Stated exercise: Go from the start of the rows through the one containing "pos(1440,563)", and write those rows out again with "Viewport" substituted by "Window" and nothing else changed.

━━━━━━━━━━━━━━━━━━━━━━━━━━━━━━

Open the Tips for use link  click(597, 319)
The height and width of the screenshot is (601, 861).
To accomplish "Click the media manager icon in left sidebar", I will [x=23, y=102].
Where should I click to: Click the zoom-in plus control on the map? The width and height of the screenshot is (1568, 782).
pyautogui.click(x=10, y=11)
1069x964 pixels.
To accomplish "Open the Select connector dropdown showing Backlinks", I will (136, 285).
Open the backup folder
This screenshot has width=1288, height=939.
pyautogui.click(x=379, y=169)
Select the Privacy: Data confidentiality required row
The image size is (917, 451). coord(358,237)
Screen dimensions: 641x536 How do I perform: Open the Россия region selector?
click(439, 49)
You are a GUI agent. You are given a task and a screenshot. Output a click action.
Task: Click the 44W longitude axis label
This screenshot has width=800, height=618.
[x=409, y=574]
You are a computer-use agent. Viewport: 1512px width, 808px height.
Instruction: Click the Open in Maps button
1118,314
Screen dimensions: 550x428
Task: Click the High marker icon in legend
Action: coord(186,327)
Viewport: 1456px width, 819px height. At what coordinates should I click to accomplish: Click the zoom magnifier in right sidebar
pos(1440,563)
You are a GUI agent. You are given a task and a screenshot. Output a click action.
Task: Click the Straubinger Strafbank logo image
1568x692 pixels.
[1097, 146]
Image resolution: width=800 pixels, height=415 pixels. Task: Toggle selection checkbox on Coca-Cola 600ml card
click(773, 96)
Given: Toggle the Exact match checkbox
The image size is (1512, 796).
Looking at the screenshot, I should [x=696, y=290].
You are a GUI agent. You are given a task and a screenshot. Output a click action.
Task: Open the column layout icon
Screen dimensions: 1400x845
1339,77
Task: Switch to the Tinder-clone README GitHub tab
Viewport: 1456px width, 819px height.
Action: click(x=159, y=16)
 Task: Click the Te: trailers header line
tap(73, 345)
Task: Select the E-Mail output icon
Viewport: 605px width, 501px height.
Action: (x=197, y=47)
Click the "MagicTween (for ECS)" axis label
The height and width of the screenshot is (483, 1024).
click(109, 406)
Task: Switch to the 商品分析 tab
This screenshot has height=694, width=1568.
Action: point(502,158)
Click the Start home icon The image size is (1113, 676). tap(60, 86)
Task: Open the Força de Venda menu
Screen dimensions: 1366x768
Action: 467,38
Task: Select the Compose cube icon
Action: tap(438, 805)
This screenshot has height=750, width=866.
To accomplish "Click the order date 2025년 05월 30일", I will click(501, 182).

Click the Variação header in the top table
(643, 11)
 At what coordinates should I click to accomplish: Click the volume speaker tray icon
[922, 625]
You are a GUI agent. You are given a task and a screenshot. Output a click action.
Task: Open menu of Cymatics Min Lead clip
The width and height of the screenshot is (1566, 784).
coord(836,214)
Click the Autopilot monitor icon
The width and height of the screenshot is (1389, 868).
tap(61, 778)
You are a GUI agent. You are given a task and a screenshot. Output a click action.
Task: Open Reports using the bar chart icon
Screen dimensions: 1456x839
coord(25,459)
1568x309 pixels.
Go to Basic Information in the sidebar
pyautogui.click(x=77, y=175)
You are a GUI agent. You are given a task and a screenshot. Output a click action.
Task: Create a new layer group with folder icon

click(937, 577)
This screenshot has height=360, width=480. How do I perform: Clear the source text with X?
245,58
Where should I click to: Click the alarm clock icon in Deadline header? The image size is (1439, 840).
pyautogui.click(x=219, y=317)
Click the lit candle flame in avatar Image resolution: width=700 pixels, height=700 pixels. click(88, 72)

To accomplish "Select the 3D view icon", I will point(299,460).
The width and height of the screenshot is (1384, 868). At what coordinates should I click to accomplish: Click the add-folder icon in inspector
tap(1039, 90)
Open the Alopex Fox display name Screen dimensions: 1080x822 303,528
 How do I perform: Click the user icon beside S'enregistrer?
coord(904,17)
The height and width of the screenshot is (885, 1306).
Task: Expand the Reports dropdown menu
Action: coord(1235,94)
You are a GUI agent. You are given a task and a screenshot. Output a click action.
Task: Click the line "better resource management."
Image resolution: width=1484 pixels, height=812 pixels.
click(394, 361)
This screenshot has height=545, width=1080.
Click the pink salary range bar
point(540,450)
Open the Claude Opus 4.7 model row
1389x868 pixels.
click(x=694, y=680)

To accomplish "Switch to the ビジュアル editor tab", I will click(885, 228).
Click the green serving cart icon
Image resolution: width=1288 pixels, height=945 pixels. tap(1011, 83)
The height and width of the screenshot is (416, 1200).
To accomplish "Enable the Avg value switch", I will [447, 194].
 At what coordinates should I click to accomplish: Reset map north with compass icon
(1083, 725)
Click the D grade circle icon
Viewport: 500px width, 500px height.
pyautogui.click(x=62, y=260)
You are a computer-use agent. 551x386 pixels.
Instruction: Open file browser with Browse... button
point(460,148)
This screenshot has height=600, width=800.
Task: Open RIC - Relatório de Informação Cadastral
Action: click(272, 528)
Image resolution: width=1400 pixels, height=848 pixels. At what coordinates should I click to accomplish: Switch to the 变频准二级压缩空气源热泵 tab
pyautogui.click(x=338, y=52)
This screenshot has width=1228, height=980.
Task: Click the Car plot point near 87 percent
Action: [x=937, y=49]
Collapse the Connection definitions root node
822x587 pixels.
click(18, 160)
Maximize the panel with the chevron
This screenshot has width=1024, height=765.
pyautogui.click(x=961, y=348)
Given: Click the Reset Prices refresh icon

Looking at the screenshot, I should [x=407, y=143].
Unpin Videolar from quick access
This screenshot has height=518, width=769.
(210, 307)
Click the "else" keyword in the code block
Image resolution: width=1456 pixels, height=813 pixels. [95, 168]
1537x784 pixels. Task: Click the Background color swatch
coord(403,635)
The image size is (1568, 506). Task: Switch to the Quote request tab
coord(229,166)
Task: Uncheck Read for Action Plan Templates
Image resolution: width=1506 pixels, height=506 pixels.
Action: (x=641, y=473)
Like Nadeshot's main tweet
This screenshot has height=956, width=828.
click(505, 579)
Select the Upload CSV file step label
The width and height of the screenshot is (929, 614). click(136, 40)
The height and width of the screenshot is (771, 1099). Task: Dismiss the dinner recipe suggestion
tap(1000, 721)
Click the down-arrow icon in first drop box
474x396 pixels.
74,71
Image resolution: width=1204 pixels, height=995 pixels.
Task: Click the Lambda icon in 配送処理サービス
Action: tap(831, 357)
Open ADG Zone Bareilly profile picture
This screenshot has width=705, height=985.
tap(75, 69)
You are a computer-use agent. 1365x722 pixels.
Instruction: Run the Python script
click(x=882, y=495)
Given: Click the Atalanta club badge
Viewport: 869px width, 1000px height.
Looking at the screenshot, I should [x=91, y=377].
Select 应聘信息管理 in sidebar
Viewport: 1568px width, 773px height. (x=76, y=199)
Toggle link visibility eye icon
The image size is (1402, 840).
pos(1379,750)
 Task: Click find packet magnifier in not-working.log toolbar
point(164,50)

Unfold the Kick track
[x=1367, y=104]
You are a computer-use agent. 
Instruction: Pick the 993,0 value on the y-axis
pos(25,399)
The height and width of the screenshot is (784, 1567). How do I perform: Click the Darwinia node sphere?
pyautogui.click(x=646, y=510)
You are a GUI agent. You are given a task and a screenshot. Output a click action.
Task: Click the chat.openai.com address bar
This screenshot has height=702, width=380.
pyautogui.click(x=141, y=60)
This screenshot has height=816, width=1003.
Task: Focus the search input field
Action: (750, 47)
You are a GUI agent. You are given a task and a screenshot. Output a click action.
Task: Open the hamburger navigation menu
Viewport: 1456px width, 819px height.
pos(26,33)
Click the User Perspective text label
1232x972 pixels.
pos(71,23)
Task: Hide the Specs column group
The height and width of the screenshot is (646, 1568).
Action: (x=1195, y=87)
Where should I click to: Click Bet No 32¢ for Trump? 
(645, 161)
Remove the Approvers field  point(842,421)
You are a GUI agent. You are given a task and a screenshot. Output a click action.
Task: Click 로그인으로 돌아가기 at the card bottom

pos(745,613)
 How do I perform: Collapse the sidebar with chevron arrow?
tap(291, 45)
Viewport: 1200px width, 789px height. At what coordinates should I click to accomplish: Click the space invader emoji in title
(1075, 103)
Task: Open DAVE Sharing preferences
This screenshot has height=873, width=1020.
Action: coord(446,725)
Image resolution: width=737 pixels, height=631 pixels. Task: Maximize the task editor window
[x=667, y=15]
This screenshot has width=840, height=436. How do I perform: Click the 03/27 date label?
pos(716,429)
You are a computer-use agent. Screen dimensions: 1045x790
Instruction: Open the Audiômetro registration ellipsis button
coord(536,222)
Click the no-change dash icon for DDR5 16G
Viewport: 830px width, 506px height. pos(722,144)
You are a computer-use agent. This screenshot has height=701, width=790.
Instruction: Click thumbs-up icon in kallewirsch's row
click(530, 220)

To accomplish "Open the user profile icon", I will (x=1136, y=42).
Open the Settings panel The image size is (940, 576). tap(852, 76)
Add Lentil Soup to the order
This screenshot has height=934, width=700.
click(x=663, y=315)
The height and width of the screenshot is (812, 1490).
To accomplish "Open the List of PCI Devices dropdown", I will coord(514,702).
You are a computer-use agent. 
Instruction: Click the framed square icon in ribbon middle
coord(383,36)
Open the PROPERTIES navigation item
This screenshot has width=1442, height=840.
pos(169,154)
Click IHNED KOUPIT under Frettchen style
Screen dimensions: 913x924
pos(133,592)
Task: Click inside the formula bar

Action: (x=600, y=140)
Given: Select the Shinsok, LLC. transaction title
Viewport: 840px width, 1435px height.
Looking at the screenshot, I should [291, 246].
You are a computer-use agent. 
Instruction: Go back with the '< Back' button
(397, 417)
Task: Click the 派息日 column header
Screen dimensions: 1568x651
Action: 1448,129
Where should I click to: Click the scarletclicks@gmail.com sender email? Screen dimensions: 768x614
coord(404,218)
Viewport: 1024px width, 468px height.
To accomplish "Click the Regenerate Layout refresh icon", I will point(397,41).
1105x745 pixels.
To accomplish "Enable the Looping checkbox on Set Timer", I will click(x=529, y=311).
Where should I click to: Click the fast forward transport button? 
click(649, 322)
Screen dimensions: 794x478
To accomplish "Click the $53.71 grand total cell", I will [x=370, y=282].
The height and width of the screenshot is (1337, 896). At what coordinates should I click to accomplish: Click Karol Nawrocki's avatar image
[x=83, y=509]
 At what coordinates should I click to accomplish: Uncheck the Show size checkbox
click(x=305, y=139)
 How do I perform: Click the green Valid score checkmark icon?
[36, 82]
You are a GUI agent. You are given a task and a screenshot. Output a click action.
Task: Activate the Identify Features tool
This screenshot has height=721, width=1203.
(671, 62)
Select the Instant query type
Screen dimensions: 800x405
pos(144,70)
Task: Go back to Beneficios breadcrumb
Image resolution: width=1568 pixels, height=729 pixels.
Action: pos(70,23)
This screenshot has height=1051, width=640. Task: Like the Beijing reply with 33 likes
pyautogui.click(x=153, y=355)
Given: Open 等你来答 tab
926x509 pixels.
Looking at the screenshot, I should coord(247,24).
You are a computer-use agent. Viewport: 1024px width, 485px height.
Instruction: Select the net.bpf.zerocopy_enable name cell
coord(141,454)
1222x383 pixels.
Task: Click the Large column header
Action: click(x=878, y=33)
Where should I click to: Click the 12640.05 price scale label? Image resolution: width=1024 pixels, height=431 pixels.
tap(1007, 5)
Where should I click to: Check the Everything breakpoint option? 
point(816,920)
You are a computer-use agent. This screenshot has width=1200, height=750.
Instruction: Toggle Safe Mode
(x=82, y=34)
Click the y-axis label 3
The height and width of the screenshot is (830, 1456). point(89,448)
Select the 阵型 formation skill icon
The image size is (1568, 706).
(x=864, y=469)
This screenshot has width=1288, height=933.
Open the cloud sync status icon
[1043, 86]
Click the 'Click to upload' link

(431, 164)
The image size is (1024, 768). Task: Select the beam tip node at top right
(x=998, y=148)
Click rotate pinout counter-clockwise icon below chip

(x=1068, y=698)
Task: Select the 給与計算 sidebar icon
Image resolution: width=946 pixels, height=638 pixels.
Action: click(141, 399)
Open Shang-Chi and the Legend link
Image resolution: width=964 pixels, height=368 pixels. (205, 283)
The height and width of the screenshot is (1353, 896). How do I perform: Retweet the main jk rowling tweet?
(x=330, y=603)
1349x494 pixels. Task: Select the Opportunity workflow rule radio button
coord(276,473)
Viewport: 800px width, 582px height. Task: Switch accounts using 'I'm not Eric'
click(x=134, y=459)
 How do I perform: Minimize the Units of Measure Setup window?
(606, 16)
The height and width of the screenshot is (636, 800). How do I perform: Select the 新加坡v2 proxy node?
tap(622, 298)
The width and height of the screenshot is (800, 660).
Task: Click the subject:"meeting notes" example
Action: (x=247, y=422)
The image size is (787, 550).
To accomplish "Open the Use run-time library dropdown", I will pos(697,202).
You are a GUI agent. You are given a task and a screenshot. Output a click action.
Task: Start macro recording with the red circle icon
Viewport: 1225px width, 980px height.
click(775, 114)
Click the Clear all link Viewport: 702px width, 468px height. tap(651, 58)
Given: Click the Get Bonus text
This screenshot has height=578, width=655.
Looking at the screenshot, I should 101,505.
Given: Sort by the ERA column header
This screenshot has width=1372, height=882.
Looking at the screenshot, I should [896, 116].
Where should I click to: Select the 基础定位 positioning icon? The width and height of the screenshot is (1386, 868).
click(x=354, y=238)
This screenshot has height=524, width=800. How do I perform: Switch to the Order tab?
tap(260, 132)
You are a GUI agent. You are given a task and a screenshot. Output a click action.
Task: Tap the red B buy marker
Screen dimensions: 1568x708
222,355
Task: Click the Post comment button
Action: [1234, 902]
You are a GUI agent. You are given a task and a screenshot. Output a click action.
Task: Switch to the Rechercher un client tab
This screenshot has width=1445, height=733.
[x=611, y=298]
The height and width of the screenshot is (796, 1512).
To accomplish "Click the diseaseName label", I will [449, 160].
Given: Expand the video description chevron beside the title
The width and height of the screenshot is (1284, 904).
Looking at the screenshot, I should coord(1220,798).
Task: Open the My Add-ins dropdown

━━━━━━━━━━━━━━━━━━━━━━━━━━━━━━

Written answer:
Open the Tips for use link  click(597, 319)
The height and width of the screenshot is (601, 861).
To accomplish "Click the media manager icon in left sidebar", I will [x=23, y=102].
Where should I click to: Click the zoom-in plus control on the map? The width and height of the screenshot is (1568, 782).
pyautogui.click(x=10, y=11)
1069x964 pixels.
To accomplish "Open the Select connector dropdown showing Backlinks", I will (136, 285).
Open the backup folder
This screenshot has width=1288, height=939.
pyautogui.click(x=379, y=169)
Select the Privacy: Data confidentiality required row
The image size is (917, 451). coord(358,237)
Screen dimensions: 641x536 How do I perform: Open the Россия region selector?
click(439, 49)
You are a GUI agent. You are given a task and a screenshot. Output a click action.
Task: Click the 44W longitude axis label
This screenshot has width=800, height=618.
[x=409, y=574]
You are a computer-use agent. Window: 1512px width, 808px height.
Instruction: Click the Open in Maps button
1118,314
Screen dimensions: 550x428
Task: Click the High marker icon in legend
Action: coord(186,327)
Window: 1456px width, 819px height. At what coordinates should I click to accomplish: Click the zoom magnifier in right sidebar
pos(1440,563)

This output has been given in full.